» Task instructions
Copy each of the entries below, keeping every line identical to the original.

[Records from a collection]
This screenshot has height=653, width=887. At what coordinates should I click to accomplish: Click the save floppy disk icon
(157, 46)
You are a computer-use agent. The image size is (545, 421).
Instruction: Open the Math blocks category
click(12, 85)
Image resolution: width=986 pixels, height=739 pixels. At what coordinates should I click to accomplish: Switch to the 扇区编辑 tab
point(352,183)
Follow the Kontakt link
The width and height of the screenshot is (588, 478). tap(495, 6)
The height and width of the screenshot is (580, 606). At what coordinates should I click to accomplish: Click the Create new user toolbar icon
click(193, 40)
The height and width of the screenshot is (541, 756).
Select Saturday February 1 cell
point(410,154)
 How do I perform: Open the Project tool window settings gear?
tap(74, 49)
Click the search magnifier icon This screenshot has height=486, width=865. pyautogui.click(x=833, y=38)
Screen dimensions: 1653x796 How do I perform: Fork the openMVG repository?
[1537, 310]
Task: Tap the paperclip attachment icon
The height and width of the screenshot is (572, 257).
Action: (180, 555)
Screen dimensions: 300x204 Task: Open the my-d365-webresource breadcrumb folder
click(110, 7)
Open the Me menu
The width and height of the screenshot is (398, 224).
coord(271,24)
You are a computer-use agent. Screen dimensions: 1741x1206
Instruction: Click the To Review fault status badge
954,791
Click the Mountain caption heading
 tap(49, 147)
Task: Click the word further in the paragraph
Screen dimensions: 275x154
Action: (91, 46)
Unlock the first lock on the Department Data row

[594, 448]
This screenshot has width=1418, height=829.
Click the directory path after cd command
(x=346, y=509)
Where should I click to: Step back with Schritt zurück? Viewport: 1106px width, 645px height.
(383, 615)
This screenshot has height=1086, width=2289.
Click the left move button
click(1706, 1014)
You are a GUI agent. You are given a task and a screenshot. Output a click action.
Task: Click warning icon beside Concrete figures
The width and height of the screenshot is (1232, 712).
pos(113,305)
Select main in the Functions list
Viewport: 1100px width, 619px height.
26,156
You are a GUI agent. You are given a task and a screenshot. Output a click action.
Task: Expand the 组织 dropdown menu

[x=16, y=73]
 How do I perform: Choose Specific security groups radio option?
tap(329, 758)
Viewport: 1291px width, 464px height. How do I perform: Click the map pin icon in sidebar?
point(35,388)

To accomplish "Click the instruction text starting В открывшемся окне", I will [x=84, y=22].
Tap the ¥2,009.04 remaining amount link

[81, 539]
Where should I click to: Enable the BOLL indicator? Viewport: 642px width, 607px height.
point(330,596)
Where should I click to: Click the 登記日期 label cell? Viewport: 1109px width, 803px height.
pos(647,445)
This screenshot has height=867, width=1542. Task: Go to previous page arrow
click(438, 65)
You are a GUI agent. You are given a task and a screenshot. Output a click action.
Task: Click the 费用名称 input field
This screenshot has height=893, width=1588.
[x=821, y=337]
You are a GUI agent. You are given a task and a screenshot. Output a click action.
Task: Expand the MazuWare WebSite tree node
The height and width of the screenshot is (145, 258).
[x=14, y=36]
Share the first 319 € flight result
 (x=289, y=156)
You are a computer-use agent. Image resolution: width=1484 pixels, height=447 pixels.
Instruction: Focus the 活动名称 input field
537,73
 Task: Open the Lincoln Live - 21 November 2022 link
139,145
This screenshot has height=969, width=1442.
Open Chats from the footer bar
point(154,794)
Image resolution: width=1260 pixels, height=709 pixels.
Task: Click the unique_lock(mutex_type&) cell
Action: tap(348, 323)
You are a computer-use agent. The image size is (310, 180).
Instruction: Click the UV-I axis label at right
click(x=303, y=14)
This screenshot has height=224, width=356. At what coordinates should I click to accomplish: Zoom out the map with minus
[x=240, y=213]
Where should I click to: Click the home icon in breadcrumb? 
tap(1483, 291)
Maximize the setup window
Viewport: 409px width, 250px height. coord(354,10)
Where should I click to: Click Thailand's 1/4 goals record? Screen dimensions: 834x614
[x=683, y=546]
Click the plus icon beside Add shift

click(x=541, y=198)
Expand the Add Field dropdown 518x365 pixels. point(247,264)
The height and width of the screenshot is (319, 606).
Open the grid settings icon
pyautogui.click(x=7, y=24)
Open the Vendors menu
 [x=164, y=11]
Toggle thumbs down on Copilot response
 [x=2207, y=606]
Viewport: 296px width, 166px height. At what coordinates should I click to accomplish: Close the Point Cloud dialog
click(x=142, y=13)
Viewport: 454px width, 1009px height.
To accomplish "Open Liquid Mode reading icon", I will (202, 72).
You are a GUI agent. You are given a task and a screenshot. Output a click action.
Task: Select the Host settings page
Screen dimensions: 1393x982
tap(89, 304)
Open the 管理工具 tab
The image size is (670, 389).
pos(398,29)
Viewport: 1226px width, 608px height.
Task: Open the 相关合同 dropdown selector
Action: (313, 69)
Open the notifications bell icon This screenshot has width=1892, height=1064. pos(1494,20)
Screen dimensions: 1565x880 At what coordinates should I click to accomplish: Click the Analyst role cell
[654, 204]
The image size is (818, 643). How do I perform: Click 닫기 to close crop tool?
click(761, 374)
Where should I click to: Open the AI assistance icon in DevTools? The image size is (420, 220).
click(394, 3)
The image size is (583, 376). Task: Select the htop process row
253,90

» The reply
This screenshot has height=653, width=887. At what coordinates should I click to accomplish: Click the save floppy disk icon
(157, 46)
You are a computer-use agent. The image size is (545, 421).
Instruction: Open the Math blocks category
click(12, 85)
Image resolution: width=986 pixels, height=739 pixels. At what coordinates should I click to accomplish: Switch to the 扇区编辑 tab
point(352,183)
Follow the Kontakt link
The width and height of the screenshot is (588, 478). tap(495, 6)
The height and width of the screenshot is (580, 606). At what coordinates should I click to accomplish: Click the Create new user toolbar icon
click(193, 40)
The height and width of the screenshot is (541, 756).
Select Saturday February 1 cell
point(410,154)
 How do I perform: Open the Project tool window settings gear?
tap(74, 49)
Click the search magnifier icon This screenshot has height=486, width=865. pyautogui.click(x=833, y=38)
Screen dimensions: 1653x796 How do I perform: Fork the openMVG repository?
[1537, 310]
Task: Tap the paperclip attachment icon
The height and width of the screenshot is (572, 257).
Action: (180, 555)
Screen dimensions: 300x204 Task: Open the my-d365-webresource breadcrumb folder
click(110, 7)
Open the Me menu
The width and height of the screenshot is (398, 224).
coord(271,24)
You are a computer-use agent. Screen dimensions: 1741x1206
Instruction: Click the To Review fault status badge
954,791
Click the Mountain caption heading
 tap(49, 147)
Task: Click the word further in the paragraph
Screen dimensions: 275x154
Action: (91, 46)
Unlock the first lock on the Department Data row

[594, 448]
This screenshot has width=1418, height=829.
Click the directory path after cd command
(x=346, y=509)
Where should I click to: Step back with Schritt zurück? Viewport: 1106px width, 645px height.
(383, 615)
This screenshot has height=1086, width=2289.
Click the left move button
click(1706, 1014)
You are a GUI agent. You are given a task and a screenshot. Output a click action.
Task: Click warning icon beside Concrete figures
The width and height of the screenshot is (1232, 712).
pos(113,305)
Select main in the Functions list
Viewport: 1100px width, 619px height.
26,156
You are a GUI agent. You are given a task and a screenshot. Output a click action.
Task: Expand the 组织 dropdown menu

[x=16, y=73]
 How do I perform: Choose Specific security groups radio option?
tap(329, 758)
Viewport: 1291px width, 464px height. How do I perform: Click the map pin icon in sidebar?
point(35,388)

To accomplish "Click the instruction text starting В открывшемся окне", I will [x=84, y=22].
Tap the ¥2,009.04 remaining amount link

[81, 539]
Where should I click to: Enable the BOLL indicator? Viewport: 642px width, 607px height.
point(330,596)
Where should I click to: Click the 登記日期 label cell? Viewport: 1109px width, 803px height.
pos(647,445)
This screenshot has height=867, width=1542. Task: Go to previous page arrow
click(438, 65)
You are a GUI agent. You are given a task and a screenshot. Output a click action.
Task: Click the 费用名称 input field
This screenshot has height=893, width=1588.
[x=821, y=337]
You are a GUI agent. You are given a task and a screenshot. Output a click action.
Task: Expand the MazuWare WebSite tree node
The height and width of the screenshot is (145, 258).
[x=14, y=36]
Share the first 319 € flight result
 (x=289, y=156)
You are a computer-use agent. Image resolution: width=1484 pixels, height=447 pixels.
Instruction: Focus the 活动名称 input field
537,73
 Task: Open the Lincoln Live - 21 November 2022 link
139,145
This screenshot has height=969, width=1442.
Open Chats from the footer bar
point(154,794)
Image resolution: width=1260 pixels, height=709 pixels.
Task: Click the unique_lock(mutex_type&) cell
Action: tap(348, 323)
You are a computer-use agent. The image size is (310, 180).
Instruction: Click the UV-I axis label at right
click(x=303, y=14)
This screenshot has height=224, width=356. At what coordinates should I click to accomplish: Zoom out the map with minus
[x=240, y=213]
Where should I click to: Click the home icon in breadcrumb? 
tap(1483, 291)
Maximize the setup window
Viewport: 409px width, 250px height. coord(354,10)
Where should I click to: Click Thailand's 1/4 goals record? Screen dimensions: 834x614
[x=683, y=546]
Click the plus icon beside Add shift

click(x=541, y=198)
Expand the Add Field dropdown 518x365 pixels. point(247,264)
The height and width of the screenshot is (319, 606).
Open the grid settings icon
pyautogui.click(x=7, y=24)
Open the Vendors menu
 [x=164, y=11]
Toggle thumbs down on Copilot response
 [x=2207, y=606]
Viewport: 296px width, 166px height. At what coordinates should I click to accomplish: Close the Point Cloud dialog
click(x=142, y=13)
Viewport: 454px width, 1009px height.
To accomplish "Open Liquid Mode reading icon", I will (202, 72).
You are a GUI agent. You are given a task and a screenshot. Output a click action.
Task: Select the Host settings page
Screen dimensions: 1393x982
tap(89, 304)
Open the 管理工具 tab
The image size is (670, 389).
pos(398,29)
Viewport: 1226px width, 608px height.
Task: Open the 相关合同 dropdown selector
Action: (313, 69)
Open the notifications bell icon This screenshot has width=1892, height=1064. pos(1494,20)
Screen dimensions: 1565x880 At what coordinates should I click to accomplish: Click the Analyst role cell
[654, 204]
The image size is (818, 643). How do I perform: Click 닫기 to close crop tool?
click(761, 374)
Where should I click to: Open the AI assistance icon in DevTools? The image size is (420, 220).
click(394, 3)
The image size is (583, 376). Task: Select the htop process row
253,90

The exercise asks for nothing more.